§ TASK GOAL
Present the data as a numbered list with blank lines omitted, starting with its first line and going on through the line with "Looking at the screenshot, I should click(461, 163).".

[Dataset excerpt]

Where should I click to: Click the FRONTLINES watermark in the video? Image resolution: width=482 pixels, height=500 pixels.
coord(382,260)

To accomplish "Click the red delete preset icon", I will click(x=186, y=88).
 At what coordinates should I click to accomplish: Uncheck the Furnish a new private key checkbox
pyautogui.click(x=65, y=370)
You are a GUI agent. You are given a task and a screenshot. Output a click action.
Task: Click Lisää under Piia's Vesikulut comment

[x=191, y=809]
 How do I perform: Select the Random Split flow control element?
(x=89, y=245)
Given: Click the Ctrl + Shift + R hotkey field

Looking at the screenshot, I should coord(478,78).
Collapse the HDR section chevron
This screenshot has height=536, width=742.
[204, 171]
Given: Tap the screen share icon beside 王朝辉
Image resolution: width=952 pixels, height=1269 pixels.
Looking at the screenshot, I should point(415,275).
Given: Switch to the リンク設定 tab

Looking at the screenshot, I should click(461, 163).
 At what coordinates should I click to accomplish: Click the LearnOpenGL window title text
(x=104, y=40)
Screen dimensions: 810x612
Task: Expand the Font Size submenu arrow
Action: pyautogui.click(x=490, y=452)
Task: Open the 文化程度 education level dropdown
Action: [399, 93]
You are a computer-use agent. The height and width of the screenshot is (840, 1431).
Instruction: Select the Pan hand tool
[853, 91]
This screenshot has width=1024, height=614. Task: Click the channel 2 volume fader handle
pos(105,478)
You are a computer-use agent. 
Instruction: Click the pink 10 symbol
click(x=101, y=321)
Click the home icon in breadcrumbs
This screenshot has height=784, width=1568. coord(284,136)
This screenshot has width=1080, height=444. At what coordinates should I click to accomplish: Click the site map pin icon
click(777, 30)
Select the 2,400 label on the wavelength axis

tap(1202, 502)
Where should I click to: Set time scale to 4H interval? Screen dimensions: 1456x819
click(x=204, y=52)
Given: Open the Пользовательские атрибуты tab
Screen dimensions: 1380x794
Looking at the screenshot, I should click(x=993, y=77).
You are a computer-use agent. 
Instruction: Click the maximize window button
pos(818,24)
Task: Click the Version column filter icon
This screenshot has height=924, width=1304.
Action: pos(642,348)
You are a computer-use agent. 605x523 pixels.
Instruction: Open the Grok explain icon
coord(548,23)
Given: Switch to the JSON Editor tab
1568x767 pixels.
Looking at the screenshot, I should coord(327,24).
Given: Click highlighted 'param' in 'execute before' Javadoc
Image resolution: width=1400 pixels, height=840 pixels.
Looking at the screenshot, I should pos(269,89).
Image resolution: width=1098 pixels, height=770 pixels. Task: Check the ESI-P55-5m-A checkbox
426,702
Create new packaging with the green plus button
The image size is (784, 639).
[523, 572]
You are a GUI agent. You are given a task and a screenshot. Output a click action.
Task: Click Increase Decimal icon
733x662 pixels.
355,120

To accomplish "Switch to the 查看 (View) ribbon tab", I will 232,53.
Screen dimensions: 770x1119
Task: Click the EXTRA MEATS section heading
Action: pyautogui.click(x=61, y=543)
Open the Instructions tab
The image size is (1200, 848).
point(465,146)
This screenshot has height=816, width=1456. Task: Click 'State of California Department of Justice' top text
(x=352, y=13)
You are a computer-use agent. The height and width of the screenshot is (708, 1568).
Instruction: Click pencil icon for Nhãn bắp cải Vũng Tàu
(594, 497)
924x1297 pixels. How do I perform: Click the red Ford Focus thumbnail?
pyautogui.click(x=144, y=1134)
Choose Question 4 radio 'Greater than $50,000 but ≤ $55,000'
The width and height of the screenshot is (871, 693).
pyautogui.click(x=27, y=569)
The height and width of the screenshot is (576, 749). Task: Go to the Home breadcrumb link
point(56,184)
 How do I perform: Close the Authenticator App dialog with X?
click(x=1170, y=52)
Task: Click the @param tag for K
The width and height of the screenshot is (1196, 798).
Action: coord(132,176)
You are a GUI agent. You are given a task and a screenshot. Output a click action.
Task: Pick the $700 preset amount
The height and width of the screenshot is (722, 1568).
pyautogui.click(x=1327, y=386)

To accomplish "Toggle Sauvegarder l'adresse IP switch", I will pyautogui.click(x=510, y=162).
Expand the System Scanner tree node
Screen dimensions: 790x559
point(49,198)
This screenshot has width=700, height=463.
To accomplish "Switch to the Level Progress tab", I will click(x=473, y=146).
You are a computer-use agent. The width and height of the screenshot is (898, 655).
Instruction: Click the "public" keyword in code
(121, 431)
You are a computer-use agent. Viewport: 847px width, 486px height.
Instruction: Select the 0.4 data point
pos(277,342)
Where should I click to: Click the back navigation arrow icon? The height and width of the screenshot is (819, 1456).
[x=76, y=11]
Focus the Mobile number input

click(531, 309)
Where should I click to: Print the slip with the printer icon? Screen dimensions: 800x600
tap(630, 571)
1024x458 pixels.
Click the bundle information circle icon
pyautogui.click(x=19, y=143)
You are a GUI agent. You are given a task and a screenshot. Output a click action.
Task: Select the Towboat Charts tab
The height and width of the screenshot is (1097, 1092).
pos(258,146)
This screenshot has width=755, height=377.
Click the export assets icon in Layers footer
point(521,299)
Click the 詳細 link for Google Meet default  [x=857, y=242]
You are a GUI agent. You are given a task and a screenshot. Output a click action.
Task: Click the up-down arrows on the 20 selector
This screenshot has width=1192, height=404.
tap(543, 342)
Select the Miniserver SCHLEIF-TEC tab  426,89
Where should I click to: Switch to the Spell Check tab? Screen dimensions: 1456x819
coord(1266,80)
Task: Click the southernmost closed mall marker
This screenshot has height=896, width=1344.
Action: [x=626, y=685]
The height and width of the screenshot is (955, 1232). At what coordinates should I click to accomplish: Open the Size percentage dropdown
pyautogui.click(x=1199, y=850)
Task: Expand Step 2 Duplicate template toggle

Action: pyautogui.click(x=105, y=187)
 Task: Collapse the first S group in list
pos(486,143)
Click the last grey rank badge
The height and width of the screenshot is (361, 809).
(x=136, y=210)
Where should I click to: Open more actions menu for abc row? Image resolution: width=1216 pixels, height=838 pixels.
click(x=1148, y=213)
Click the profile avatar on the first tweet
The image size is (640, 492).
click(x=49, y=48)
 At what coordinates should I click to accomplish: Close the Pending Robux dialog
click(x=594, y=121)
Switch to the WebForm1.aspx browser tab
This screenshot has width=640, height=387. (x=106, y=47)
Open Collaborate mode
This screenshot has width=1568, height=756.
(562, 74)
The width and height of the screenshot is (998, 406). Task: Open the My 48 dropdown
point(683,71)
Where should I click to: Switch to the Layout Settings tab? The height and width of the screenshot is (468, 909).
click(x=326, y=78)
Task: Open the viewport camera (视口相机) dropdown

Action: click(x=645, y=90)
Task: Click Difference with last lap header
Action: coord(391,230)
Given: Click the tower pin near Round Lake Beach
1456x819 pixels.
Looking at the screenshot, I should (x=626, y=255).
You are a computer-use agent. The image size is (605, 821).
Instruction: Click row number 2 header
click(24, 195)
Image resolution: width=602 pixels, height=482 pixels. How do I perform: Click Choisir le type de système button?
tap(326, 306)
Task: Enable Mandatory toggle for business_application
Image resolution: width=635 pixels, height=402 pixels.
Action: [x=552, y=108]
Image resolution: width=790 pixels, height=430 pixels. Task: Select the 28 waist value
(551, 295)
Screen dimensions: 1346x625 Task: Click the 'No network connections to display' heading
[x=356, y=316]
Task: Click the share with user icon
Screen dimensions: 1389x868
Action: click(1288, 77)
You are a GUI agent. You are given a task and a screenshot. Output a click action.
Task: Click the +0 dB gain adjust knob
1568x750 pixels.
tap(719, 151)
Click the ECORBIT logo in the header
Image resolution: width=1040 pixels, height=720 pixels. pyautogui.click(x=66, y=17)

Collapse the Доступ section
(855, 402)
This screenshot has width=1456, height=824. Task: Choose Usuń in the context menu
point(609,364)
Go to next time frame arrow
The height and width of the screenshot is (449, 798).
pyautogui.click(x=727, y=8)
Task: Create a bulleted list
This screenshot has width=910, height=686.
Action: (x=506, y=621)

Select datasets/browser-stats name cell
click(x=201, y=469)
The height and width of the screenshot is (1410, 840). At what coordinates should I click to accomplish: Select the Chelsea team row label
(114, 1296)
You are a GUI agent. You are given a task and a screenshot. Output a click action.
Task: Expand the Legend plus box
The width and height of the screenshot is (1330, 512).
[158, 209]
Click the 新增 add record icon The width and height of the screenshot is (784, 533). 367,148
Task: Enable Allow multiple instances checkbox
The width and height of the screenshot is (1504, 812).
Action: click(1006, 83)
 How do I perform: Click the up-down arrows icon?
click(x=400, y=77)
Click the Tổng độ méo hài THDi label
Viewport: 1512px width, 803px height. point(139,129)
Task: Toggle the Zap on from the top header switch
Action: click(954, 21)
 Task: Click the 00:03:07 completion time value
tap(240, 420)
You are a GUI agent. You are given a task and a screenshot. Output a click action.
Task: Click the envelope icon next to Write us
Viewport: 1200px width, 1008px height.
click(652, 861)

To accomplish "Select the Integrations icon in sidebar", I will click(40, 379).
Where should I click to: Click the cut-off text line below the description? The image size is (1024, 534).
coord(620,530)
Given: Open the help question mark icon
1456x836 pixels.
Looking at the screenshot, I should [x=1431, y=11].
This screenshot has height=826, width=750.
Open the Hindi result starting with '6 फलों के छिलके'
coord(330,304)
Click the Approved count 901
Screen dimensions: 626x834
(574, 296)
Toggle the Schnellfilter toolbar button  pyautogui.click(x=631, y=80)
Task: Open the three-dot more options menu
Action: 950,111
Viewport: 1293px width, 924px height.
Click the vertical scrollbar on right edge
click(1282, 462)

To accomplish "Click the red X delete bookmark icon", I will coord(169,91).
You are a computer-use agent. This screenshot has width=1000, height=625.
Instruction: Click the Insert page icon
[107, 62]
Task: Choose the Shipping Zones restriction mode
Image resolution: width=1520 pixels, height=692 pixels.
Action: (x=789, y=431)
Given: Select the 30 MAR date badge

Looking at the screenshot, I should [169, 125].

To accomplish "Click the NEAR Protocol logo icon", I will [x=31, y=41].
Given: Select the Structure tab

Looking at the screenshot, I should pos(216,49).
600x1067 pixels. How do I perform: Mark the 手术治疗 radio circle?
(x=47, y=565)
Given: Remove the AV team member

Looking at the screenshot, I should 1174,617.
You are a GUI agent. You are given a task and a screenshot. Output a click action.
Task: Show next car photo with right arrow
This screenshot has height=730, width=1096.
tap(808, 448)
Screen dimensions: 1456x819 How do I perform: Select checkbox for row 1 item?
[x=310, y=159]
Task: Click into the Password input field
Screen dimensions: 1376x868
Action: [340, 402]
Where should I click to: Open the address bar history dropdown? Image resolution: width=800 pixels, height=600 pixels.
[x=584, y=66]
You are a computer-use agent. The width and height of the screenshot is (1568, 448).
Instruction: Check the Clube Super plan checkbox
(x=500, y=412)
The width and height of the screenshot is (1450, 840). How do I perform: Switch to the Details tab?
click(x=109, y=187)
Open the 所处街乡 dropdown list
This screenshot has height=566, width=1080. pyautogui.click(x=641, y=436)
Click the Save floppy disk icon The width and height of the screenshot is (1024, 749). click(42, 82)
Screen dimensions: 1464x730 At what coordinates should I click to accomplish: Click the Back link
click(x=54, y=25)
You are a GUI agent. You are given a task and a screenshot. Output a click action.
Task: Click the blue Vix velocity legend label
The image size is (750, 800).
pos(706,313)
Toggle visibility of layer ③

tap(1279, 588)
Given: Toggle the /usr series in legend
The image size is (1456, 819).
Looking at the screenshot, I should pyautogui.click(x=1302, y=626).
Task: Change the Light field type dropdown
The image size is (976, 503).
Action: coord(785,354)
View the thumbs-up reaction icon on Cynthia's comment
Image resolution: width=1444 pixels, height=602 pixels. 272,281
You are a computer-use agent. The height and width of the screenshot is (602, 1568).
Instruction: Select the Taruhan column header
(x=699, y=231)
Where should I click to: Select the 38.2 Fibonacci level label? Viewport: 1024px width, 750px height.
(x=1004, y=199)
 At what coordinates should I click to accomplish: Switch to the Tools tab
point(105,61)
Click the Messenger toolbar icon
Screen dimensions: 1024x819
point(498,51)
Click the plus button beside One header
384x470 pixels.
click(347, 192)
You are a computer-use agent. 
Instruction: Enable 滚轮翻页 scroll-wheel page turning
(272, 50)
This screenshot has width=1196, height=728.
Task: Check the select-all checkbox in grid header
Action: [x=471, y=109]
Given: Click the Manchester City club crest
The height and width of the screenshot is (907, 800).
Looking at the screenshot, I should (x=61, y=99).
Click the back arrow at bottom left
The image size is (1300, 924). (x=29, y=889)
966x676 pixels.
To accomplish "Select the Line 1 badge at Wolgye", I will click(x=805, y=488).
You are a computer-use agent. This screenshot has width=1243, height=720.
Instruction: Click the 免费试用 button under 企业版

§ OUTPUT
1. Where should I click to: Click the FRONTLINES watermark in the video? Image resolution: width=482 pixels, height=500 pixels.
2. coord(382,260)
3. To accomplish "Click the red delete preset icon", I will click(x=186, y=88).
4.  At what coordinates should I click to accomplish: Uncheck the Furnish a new private key checkbox
5. pyautogui.click(x=65, y=370)
6. You are a GUI agent. You are given a task and a screenshot. Output a click action.
7. Task: Click Lisää under Piia's Vesikulut comment
8. [x=191, y=809]
9.  How do I perform: Select the Random Split flow control element?
10. (x=89, y=245)
11. Given: Click the Ctrl + Shift + R hotkey field
12. Looking at the screenshot, I should coord(478,78).
13. Collapse the HDR section chevron
14. This screenshot has height=536, width=742.
15. [204, 171]
16. Given: Tap the screen share icon beside 王朝辉
17. Image resolution: width=952 pixels, height=1269 pixels.
18. Looking at the screenshot, I should point(415,275).
19. Given: Switch to the リンク設定 tab
20. Looking at the screenshot, I should click(461, 163).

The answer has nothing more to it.